**Exercise aim:**
Where the listing below has a line with "Task: Click the Add Sheet plus icon", write out exactly that line and every line after it, stopping after the line with "Task: Click magnifier icon next to 第1476期".

**Information supplied:**
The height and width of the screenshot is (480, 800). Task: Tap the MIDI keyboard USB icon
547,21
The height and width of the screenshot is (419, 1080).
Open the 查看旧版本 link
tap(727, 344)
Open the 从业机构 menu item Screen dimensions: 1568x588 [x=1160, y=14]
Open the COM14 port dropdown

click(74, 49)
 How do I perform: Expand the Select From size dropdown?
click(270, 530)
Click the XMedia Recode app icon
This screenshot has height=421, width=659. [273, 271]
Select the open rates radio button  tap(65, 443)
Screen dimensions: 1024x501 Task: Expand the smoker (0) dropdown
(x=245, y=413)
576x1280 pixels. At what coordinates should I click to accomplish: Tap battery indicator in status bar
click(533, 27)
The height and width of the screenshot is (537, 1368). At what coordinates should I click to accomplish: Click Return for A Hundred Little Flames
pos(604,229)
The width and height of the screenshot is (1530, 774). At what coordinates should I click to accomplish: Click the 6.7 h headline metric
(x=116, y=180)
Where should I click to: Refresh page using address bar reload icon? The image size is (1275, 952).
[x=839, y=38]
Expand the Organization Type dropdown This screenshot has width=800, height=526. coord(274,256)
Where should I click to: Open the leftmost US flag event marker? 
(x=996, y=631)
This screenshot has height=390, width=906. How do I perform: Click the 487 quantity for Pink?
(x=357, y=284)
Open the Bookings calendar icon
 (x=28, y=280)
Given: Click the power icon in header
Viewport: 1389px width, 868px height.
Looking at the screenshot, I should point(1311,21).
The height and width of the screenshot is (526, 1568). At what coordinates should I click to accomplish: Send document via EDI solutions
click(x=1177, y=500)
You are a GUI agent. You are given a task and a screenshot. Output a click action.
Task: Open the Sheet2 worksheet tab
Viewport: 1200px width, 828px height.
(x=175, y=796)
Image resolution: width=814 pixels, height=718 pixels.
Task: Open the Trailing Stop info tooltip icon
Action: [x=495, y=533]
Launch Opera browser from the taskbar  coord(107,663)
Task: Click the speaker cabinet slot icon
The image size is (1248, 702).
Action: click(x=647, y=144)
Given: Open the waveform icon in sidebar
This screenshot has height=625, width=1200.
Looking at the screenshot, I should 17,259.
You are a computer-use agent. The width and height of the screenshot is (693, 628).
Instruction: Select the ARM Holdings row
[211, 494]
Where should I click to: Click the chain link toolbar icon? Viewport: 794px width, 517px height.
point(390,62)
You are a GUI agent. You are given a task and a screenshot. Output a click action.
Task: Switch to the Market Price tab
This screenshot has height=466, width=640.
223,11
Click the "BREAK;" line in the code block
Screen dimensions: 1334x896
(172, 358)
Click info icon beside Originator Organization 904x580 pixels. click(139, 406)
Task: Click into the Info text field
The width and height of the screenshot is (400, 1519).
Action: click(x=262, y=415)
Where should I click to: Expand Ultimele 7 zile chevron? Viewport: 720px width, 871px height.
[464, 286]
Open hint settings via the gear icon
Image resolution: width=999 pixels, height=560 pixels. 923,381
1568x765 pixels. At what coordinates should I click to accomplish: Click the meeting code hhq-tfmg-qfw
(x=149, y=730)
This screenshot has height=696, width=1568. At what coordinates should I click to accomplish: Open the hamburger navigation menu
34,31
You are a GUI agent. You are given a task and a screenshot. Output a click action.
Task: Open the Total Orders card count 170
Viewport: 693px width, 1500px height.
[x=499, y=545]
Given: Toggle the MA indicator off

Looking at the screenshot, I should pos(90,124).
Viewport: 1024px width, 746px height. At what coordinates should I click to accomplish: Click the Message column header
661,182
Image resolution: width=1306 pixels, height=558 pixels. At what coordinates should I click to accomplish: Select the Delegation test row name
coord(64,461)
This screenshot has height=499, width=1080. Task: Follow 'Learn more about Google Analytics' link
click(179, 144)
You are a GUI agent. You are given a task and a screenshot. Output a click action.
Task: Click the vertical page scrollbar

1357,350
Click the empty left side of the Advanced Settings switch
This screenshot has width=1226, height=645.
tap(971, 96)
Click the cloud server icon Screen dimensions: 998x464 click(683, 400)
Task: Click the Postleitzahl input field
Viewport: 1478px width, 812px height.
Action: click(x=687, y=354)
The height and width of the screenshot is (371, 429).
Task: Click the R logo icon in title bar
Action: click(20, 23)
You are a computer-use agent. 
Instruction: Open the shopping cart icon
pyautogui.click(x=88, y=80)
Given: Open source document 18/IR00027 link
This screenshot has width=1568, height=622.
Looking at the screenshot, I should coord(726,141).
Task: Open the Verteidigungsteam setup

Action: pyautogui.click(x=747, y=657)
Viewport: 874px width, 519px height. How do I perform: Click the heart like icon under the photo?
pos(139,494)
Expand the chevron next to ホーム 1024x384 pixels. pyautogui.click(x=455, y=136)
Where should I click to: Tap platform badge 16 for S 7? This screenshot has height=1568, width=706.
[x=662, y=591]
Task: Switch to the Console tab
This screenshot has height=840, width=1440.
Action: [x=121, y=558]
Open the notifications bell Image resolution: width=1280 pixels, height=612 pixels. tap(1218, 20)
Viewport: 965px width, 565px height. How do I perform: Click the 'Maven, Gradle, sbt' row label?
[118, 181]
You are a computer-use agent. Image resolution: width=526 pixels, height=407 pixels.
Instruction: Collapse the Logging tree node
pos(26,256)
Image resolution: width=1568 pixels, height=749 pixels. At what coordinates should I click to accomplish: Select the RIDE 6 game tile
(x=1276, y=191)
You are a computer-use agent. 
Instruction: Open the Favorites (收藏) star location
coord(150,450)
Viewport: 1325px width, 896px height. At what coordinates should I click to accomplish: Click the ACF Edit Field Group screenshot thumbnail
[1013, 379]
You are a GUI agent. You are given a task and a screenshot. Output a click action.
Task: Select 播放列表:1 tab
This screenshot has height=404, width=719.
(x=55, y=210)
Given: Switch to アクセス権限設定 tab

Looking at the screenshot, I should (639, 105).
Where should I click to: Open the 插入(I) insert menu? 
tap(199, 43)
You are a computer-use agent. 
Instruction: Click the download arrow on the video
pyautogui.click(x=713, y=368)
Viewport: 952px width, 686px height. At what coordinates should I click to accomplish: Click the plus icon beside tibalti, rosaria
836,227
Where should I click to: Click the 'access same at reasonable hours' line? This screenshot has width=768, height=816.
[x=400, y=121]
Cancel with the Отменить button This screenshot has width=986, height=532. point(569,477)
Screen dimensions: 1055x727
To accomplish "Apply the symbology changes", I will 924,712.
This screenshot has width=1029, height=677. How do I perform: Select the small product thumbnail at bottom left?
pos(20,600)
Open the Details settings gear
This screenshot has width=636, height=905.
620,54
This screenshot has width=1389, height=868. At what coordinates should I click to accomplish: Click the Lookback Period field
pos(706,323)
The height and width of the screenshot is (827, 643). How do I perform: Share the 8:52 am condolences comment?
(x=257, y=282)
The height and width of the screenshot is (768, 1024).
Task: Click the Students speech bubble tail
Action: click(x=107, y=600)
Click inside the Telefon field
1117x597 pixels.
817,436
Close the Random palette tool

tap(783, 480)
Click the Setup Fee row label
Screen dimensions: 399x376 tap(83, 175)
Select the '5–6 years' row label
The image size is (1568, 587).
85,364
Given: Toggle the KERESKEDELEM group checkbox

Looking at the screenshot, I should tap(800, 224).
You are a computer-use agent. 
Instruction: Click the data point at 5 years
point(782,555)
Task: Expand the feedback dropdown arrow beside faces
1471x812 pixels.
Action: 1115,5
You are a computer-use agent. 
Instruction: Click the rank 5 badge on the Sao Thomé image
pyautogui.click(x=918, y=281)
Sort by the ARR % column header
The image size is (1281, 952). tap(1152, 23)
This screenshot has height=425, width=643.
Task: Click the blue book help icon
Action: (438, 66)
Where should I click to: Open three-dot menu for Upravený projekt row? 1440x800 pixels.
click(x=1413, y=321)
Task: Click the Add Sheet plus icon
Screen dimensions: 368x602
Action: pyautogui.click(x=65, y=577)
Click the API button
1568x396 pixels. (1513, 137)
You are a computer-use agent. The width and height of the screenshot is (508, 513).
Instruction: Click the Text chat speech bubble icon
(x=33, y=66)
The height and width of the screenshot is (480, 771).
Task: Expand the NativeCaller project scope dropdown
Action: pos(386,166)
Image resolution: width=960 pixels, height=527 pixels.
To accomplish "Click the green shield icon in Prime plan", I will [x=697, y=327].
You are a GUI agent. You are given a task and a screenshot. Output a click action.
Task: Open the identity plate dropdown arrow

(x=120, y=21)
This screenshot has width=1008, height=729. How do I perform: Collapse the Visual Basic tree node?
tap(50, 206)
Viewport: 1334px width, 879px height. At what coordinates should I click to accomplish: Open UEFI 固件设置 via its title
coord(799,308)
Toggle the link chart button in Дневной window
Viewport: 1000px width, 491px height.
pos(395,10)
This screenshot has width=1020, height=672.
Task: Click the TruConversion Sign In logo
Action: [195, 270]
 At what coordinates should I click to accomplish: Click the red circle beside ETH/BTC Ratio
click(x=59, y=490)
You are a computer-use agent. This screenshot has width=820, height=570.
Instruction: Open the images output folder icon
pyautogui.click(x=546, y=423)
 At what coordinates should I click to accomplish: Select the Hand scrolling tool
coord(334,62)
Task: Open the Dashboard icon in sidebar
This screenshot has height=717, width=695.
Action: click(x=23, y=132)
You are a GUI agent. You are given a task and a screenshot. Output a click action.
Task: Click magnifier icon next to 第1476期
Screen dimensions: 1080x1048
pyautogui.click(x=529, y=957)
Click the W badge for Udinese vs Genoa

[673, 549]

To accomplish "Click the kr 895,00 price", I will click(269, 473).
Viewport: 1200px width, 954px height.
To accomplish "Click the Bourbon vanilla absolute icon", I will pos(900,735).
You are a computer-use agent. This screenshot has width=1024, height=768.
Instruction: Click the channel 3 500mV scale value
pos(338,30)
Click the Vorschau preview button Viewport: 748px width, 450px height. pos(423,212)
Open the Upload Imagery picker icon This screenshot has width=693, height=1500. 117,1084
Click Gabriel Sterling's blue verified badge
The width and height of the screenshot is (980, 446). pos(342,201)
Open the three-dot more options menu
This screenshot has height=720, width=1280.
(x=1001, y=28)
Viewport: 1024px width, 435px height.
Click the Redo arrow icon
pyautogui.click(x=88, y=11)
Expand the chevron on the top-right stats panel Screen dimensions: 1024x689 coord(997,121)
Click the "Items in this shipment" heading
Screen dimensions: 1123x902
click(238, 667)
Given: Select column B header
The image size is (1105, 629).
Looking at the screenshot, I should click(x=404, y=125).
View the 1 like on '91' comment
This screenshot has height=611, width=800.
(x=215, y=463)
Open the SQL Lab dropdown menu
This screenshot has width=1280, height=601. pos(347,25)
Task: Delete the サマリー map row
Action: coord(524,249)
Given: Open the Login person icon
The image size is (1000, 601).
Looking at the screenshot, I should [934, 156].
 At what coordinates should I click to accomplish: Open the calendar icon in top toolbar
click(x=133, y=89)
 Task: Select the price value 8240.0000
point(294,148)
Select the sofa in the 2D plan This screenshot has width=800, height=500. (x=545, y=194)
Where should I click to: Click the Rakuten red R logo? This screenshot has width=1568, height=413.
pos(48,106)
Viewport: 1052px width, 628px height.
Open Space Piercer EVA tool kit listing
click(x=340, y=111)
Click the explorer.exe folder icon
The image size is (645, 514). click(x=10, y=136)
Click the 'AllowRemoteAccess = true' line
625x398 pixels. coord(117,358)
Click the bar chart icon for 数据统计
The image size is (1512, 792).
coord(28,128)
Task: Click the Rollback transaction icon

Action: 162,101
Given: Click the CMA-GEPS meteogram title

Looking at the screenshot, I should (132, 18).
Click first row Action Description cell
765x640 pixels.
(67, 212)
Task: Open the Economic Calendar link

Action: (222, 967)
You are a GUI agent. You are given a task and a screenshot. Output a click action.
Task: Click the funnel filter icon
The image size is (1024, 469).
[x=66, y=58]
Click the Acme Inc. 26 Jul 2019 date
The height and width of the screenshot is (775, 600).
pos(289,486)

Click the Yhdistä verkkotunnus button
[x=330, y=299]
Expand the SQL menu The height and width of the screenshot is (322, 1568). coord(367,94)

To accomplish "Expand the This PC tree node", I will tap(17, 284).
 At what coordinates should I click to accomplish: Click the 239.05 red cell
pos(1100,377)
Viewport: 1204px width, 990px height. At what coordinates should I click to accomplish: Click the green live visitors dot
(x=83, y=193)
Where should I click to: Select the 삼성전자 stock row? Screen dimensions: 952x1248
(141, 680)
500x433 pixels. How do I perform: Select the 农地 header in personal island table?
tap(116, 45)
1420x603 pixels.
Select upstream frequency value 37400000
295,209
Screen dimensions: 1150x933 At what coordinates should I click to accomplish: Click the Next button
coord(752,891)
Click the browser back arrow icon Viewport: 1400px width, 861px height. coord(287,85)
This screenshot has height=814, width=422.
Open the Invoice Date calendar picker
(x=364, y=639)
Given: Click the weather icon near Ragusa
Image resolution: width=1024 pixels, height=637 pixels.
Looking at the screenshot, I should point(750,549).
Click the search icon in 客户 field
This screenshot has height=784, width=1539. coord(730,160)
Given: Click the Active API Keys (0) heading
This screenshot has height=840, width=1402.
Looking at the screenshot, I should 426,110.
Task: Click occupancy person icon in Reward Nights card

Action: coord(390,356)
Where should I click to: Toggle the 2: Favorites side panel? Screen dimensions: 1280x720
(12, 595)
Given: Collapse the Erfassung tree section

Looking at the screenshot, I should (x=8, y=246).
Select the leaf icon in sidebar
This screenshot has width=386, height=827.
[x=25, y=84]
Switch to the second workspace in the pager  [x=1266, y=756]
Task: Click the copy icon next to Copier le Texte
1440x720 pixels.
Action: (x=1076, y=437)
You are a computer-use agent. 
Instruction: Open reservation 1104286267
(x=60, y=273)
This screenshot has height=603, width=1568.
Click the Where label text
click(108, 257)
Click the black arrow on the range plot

**Answer space:**
Task: Click the Add Sheet plus icon
Screen dimensions: 368x602
Action: pyautogui.click(x=65, y=577)
Click the API button
1568x396 pixels. (1513, 137)
You are a computer-use agent. The width and height of the screenshot is (508, 513).
Instruction: Click the Text chat speech bubble icon
(x=33, y=66)
The height and width of the screenshot is (480, 771).
Task: Expand the NativeCaller project scope dropdown
Action: pos(386,166)
Image resolution: width=960 pixels, height=527 pixels.
To accomplish "Click the green shield icon in Prime plan", I will [x=697, y=327].
You are a GUI agent. You are given a task and a screenshot. Output a click action.
Task: Open the identity plate dropdown arrow

(x=120, y=21)
This screenshot has width=1008, height=729. How do I perform: Collapse the Visual Basic tree node?
tap(50, 206)
Viewport: 1334px width, 879px height. At what coordinates should I click to accomplish: Open UEFI 固件设置 via its title
coord(799,308)
Toggle the link chart button in Дневной window
Viewport: 1000px width, 491px height.
pos(395,10)
This screenshot has width=1020, height=672.
Task: Click the TruConversion Sign In logo
Action: [195, 270]
 At what coordinates should I click to accomplish: Click the red circle beside ETH/BTC Ratio
click(x=59, y=490)
You are a computer-use agent. This screenshot has width=820, height=570.
Instruction: Open the images output folder icon
pyautogui.click(x=546, y=423)
 At what coordinates should I click to accomplish: Select the Hand scrolling tool
coord(334,62)
Task: Open the Dashboard icon in sidebar
This screenshot has height=717, width=695.
Action: click(x=23, y=132)
You are a GUI agent. You are given a task and a screenshot. Output a click action.
Task: Click magnifier icon next to 第1476期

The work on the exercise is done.